The paper tackles the practicality bottleneck of retraining-based pruning for large language models by proposing LIAR, a retraining-free, generalizable distortion-reconstruction framework. LIAR reframes pruning distortion as a reconstruction problem and uses LS-estimated transformation matrices $\mathbf{Q}^{\ell}$ and $\mathbf{P}^{\ell}$ to linearly interpolate preserved weights and biases, yielding updated outputs that closely match the unpruned model. Empirically, LIAR preserves up to 98% of BERT-BASE accuracy with 50% pruning and delivers top performance for LLaMA models within minutes, while demonstrating strong generalization across pruning modules and criteria and requiring only a small calibration dataset.
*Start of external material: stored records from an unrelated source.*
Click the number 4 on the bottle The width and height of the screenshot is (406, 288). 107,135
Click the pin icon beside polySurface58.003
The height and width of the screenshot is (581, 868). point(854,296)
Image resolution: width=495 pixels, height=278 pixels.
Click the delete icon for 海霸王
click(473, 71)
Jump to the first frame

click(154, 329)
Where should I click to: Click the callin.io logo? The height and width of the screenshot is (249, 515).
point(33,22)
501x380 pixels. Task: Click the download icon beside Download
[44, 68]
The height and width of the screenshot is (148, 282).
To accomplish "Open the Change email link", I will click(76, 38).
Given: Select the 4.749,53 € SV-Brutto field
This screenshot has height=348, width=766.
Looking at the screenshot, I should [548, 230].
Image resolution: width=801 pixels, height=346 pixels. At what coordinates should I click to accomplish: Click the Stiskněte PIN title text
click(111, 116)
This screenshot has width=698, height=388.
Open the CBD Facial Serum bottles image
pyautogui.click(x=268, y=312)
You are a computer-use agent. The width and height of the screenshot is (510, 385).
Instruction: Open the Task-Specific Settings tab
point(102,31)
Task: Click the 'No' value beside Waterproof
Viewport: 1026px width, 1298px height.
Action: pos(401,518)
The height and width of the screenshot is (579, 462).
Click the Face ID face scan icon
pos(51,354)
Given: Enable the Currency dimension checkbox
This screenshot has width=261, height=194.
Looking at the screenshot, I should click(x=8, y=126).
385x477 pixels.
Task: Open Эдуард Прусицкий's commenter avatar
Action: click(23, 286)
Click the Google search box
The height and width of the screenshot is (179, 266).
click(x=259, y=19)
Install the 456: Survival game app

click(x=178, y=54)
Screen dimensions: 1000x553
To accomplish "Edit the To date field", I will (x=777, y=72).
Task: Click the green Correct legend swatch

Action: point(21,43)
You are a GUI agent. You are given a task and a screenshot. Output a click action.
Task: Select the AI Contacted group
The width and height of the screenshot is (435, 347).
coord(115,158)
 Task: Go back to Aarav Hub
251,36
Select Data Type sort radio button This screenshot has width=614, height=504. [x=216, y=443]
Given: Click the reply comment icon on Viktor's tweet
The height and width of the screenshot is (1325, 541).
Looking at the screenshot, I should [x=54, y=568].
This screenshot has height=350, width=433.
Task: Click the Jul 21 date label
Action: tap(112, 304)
This approach enables efficient, hardware-friendly pruning suitable for encoder- and decoder-based transformers, offering a practical path to deployment of compressed LLMs without retraining.

Abstract

Structured pruning is a promising hardware-friendly compression technique for large language models (LLMs), which is expected to be retraining-free to avoid the enormous retraining cost. This retraining-free paradigm involves (1) pruning criteria to define the architecture and (2) distortion reconstruction to restore performance. However, existing methods often emphasize pruning criteria while using reconstruction techniques that are specific to certain modules or criteria, resulting in limited generalizability. To address this, we introduce the Linear Interpolation-based Adaptive Reconstruction (LIAR) framework, which is both efficient and effective. LIAR does not require back-propagation or retraining and is compatible with various pruning criteria and modules. By applying linear interpolation to the preserved weights, LIAR minimizes reconstruction error and effectively reconstructs the pruned output. Our evaluations on benchmarks such as GLUE, SQuAD, WikiText, and common sense reasoning show that LIAR enables a BERT model to maintain 98% accuracy even after removing 50% of its parameters and achieves top performance for LLaMA in just a few minutes.

Figures (9)

• Figure 1: (a) Accuracy drop on the STS-B task by dropping 70% FFN neurons of BERT with various pruning criteria (x-axis) and reconstruction methods (legends). '*' means the retraining-based criteria. (b) Reconstruction error across different tokens and samples by Bias Compensation and LIAR.
• Figure 2: Overview of LIAR framework. The original output is first reformulated by (1) Reconstruction Problem Reformulation, and then the masked output is estimated by (2) Least Square-based Linear Estimation. Finally, the model weight and bias are updated with (3) Linear Interpolation.
• Figure 3: Accuracy comparison of BERT$_{\rm BASE}$ on STS-B, MNLI, QQP and SQuAD$_{1.1}$ tasks by pruning attention heads (upper) and FFN neurons (lower) with different reconstruction strategies.
• Figure 4: Accuracy comparison of the BERT$_{\rm BASE}$ pruned by Weight Magnitude-based (upper) and SNIP (lower) criteria on the STS-B, MNLI, SST-2 and SQuAD$_{1.1}$ tasks respectively. We only prune the FFN neurons to avoid introducing the architecture search problem.
• Figure 5: (a) Reconstruction error distribution of the hidden input of LLaMA-7B across 1024 instances sampled from the WikiText-2 traning dataset. (b) Perplexity comparison of the LLaMA-7B by removing the updation for the bias and weight term at various pruning ratios.